___ Data extract ___

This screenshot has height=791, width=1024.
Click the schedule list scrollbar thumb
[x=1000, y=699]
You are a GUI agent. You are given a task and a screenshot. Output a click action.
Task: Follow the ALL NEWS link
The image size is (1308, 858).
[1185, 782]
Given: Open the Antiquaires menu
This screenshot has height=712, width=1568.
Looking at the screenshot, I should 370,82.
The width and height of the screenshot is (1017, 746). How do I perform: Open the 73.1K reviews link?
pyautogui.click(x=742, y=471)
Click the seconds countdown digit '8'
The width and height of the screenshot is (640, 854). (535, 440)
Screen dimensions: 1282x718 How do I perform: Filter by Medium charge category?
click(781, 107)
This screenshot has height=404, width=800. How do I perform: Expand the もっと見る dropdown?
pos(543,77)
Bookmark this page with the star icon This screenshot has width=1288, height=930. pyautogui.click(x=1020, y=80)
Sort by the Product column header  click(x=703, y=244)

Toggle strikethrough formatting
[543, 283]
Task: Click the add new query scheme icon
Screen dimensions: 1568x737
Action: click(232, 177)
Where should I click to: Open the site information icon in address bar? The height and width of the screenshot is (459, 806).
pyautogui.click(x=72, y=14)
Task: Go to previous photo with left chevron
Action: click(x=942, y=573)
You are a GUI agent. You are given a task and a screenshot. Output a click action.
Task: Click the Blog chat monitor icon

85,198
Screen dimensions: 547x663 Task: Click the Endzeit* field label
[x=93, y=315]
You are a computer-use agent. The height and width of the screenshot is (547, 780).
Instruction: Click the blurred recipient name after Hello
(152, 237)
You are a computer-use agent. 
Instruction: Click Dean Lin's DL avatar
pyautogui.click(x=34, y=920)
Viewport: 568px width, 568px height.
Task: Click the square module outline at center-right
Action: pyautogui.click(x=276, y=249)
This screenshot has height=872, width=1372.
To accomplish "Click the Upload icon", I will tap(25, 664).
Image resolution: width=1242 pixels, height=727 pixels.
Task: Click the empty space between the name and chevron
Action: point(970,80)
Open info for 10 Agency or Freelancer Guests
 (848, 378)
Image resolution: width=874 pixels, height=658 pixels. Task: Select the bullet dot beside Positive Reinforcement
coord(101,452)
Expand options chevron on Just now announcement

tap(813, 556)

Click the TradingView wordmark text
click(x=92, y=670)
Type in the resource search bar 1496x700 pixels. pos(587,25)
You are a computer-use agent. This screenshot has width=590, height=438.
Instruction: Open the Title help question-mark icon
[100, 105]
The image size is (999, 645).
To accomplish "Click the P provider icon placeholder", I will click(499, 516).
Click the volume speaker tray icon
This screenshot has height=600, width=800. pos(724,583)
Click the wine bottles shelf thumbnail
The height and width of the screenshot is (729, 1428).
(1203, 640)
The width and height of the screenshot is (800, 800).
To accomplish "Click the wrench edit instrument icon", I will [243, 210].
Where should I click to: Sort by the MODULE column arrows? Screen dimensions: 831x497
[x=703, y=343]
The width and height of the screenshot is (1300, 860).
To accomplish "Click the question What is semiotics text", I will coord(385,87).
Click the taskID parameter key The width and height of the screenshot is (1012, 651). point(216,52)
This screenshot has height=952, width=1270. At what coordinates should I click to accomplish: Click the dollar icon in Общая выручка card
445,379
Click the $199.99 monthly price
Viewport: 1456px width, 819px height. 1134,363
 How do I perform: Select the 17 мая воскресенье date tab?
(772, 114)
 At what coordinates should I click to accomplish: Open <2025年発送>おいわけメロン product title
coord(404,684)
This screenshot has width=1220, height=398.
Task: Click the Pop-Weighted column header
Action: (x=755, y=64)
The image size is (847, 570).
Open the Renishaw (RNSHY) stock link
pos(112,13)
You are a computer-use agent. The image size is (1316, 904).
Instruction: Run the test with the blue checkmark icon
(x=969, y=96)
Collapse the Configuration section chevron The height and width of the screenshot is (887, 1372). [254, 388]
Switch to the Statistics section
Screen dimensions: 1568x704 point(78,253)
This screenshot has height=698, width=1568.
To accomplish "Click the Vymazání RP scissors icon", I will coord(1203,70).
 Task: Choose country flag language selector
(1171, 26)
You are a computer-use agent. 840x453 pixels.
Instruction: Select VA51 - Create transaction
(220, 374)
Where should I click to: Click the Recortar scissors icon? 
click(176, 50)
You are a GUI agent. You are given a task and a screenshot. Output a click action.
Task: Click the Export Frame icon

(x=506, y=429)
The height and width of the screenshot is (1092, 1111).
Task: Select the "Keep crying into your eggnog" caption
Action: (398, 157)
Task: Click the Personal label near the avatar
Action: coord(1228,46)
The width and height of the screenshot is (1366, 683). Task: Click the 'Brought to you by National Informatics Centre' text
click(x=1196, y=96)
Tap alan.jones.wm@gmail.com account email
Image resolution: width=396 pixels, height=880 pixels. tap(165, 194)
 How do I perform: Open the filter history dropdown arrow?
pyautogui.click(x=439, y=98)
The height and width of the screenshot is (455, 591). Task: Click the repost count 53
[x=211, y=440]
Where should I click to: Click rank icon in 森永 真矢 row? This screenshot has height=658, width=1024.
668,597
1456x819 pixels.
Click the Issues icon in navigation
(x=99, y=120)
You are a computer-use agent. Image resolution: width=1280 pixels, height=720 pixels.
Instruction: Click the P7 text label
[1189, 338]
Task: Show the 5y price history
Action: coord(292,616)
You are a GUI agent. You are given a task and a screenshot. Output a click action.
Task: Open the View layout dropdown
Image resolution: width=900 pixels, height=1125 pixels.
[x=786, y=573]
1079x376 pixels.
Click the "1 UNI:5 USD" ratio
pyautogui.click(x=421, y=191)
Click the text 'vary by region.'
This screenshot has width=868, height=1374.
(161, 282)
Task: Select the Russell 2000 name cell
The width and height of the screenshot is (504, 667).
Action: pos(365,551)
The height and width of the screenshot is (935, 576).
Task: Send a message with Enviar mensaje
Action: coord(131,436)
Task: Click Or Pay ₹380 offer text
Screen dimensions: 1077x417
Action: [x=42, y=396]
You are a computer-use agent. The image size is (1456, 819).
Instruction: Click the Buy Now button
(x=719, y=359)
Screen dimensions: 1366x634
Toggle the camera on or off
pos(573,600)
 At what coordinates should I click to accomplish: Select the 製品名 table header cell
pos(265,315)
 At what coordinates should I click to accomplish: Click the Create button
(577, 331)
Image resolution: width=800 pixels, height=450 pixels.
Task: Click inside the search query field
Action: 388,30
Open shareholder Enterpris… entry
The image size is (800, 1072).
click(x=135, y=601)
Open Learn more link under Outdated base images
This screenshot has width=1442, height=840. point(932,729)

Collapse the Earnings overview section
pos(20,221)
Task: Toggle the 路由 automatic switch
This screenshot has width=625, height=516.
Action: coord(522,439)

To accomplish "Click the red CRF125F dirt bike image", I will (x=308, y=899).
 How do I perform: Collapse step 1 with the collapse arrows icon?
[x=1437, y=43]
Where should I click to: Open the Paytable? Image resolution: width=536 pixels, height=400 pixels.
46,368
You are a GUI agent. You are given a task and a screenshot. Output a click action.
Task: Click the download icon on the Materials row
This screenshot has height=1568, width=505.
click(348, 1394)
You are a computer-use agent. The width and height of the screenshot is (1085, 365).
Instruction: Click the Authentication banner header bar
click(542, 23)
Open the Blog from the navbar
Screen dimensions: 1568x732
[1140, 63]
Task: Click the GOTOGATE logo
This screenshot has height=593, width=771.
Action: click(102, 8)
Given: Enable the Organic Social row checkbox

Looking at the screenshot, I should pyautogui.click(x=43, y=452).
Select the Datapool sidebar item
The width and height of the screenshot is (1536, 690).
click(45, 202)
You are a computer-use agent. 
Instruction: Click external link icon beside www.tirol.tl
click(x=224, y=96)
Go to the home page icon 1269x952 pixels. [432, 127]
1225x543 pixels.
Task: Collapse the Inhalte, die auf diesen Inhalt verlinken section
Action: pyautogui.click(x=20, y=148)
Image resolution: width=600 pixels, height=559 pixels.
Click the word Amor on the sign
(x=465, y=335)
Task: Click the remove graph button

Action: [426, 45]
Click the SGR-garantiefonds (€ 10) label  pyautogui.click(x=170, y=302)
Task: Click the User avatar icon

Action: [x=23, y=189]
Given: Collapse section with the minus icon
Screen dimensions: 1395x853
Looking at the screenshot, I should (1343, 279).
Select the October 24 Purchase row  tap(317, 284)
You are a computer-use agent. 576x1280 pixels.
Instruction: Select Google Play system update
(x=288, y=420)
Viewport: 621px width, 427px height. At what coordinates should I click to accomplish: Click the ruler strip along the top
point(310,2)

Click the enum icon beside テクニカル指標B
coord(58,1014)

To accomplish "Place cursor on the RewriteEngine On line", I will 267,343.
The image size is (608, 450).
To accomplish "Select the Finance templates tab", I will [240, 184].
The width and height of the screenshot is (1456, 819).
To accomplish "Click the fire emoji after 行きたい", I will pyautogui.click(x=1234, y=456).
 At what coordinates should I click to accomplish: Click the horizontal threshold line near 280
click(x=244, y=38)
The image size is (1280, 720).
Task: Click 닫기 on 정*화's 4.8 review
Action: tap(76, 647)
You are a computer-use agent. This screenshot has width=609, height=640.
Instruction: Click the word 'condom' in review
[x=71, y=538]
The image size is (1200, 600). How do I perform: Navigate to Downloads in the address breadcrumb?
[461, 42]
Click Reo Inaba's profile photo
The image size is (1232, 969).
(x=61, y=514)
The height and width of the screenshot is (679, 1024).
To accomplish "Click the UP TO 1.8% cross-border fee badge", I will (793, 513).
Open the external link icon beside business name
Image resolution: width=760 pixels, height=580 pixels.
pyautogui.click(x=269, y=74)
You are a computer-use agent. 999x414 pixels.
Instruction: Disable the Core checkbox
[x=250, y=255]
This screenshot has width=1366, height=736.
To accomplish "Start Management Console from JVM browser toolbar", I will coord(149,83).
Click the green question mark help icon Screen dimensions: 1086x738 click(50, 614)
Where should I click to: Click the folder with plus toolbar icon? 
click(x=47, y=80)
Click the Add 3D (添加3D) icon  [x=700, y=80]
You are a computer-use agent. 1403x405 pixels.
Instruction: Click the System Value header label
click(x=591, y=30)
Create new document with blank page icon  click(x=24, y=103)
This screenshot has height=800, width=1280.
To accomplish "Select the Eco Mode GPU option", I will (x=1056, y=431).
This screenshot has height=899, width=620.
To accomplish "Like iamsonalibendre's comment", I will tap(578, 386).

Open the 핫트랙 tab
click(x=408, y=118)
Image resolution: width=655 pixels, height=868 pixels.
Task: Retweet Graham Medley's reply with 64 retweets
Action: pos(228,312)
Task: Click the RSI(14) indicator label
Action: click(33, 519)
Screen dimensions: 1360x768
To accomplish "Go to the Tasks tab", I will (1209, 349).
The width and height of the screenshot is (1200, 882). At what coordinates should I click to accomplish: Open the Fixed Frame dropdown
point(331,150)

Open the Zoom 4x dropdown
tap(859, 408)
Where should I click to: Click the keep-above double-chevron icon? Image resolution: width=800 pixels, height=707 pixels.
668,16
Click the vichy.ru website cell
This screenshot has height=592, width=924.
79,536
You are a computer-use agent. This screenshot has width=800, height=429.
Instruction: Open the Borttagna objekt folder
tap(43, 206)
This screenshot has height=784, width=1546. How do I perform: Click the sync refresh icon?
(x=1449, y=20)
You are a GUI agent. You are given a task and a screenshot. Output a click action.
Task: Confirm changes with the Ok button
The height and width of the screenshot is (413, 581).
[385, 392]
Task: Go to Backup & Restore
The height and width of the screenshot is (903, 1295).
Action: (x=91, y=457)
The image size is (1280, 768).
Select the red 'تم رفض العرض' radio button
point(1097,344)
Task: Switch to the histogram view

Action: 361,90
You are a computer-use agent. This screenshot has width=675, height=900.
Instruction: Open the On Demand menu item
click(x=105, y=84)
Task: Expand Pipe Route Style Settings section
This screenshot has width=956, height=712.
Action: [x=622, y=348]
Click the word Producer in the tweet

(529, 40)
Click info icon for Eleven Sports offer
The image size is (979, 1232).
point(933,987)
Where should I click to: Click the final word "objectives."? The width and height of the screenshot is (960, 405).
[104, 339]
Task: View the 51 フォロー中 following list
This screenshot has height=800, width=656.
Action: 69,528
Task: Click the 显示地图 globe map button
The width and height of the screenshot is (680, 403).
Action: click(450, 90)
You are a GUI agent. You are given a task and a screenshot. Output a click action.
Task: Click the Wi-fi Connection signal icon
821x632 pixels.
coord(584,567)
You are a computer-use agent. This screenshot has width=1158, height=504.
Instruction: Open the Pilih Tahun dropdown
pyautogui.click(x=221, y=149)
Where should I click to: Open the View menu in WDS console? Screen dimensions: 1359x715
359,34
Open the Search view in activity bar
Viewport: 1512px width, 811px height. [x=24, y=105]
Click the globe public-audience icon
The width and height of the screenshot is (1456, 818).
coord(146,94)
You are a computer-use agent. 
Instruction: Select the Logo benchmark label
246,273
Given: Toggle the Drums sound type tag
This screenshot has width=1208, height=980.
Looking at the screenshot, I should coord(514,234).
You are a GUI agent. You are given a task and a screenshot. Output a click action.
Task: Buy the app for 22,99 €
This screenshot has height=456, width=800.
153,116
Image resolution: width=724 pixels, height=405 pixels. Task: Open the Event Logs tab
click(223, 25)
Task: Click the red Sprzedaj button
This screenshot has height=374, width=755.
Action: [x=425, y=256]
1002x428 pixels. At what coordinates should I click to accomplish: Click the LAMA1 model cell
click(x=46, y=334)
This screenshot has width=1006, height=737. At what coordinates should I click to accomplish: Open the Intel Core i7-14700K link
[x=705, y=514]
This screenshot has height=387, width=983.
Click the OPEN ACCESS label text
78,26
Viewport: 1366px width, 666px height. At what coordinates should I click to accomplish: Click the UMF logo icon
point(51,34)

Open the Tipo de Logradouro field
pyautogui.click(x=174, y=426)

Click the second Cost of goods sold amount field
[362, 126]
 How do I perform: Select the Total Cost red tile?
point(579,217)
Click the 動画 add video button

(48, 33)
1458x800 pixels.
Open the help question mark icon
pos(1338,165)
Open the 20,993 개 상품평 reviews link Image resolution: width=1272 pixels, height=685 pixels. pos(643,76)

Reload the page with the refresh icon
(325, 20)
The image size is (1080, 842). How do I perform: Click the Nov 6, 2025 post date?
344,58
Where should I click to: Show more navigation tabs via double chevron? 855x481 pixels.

___

**Assignment:** Bring together every line in the entries that holds the string "offer".

**Solution for this exercise:**
Task: Click Or Pay ₹380 offer text
Click info icon for Eleven Sports offer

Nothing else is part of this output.